**Requirement:**
State how many of the lines below contain the string "legend", giving only the number. Case counts.

(Saved data entries)
□ □ □

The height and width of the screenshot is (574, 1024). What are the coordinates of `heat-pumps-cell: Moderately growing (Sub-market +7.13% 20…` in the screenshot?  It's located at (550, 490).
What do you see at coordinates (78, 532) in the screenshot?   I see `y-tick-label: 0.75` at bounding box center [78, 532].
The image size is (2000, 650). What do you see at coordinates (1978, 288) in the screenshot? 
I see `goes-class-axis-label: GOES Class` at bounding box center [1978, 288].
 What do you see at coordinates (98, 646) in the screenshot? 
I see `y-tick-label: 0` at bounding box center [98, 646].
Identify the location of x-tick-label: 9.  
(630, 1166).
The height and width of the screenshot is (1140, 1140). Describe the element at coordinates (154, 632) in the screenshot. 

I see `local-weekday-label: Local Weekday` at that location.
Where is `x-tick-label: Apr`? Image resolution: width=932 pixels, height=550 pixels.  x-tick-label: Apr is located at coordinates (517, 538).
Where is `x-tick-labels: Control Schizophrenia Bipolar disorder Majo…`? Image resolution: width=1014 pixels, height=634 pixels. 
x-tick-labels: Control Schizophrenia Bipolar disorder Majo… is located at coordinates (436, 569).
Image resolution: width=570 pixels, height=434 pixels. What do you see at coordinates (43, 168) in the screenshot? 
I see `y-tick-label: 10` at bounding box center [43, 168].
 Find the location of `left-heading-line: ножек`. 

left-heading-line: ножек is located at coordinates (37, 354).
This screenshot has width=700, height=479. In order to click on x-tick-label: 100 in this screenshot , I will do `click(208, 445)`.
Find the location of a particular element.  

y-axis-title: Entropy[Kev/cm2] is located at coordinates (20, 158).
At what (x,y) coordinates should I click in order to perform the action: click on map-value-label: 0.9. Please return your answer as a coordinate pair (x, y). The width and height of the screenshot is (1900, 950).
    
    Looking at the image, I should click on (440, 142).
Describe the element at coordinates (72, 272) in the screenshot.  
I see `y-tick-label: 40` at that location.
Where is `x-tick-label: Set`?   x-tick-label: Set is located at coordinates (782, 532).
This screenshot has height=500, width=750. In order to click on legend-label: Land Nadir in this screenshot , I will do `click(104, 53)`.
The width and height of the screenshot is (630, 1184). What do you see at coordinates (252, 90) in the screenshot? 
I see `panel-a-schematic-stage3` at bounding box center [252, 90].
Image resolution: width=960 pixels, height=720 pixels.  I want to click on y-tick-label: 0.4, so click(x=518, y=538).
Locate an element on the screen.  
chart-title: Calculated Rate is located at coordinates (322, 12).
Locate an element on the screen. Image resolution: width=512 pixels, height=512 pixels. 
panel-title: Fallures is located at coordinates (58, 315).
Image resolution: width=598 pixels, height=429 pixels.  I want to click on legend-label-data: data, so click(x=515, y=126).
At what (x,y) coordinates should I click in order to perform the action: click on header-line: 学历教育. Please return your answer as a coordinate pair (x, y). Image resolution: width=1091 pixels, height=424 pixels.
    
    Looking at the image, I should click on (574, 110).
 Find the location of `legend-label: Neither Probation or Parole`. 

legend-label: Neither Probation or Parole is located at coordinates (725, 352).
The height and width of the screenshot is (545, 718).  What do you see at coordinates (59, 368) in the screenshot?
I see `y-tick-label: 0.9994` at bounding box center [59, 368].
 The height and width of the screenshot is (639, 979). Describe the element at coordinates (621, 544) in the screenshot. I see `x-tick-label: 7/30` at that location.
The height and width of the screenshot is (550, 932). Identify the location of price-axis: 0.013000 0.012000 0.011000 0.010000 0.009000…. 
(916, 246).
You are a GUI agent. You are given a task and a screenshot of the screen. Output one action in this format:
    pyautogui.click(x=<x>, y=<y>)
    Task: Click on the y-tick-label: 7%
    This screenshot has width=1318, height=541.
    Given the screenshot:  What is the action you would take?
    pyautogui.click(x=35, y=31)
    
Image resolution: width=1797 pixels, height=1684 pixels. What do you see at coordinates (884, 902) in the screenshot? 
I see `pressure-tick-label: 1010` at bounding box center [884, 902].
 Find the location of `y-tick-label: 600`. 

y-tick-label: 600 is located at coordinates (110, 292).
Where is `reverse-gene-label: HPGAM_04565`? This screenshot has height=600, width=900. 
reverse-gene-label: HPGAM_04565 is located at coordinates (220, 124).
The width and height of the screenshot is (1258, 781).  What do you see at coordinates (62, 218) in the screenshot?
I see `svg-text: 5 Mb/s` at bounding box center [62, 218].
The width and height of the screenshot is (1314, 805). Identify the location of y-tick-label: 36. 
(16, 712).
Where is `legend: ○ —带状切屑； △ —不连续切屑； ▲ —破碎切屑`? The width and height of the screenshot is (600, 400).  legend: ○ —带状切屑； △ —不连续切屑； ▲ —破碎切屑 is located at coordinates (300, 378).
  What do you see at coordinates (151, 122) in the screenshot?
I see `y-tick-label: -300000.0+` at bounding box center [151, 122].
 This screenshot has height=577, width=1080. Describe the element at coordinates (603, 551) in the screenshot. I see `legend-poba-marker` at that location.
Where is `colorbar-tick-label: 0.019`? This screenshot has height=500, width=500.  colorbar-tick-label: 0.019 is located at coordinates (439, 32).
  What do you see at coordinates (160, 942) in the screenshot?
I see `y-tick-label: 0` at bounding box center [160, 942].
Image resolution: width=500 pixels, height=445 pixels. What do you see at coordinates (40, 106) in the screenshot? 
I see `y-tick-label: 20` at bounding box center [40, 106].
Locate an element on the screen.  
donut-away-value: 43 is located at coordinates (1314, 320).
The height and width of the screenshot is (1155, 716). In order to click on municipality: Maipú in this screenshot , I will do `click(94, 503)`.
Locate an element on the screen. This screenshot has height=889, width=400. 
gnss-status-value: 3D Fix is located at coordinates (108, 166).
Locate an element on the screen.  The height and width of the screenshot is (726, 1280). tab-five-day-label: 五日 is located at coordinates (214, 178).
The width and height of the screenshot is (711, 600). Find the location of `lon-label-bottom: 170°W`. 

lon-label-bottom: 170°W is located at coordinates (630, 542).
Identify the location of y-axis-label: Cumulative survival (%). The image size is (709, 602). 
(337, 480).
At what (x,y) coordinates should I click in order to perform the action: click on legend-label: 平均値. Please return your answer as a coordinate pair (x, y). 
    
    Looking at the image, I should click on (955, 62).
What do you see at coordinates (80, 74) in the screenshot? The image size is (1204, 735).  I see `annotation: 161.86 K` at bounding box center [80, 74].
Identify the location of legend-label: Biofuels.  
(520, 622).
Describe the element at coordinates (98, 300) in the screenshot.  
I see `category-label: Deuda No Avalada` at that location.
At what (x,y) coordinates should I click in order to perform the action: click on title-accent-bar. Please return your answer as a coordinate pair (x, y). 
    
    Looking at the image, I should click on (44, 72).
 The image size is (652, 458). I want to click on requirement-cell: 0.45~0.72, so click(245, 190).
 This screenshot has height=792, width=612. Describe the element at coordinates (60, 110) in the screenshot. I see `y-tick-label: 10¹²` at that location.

□ □ □

**Answer to this exercise:**
8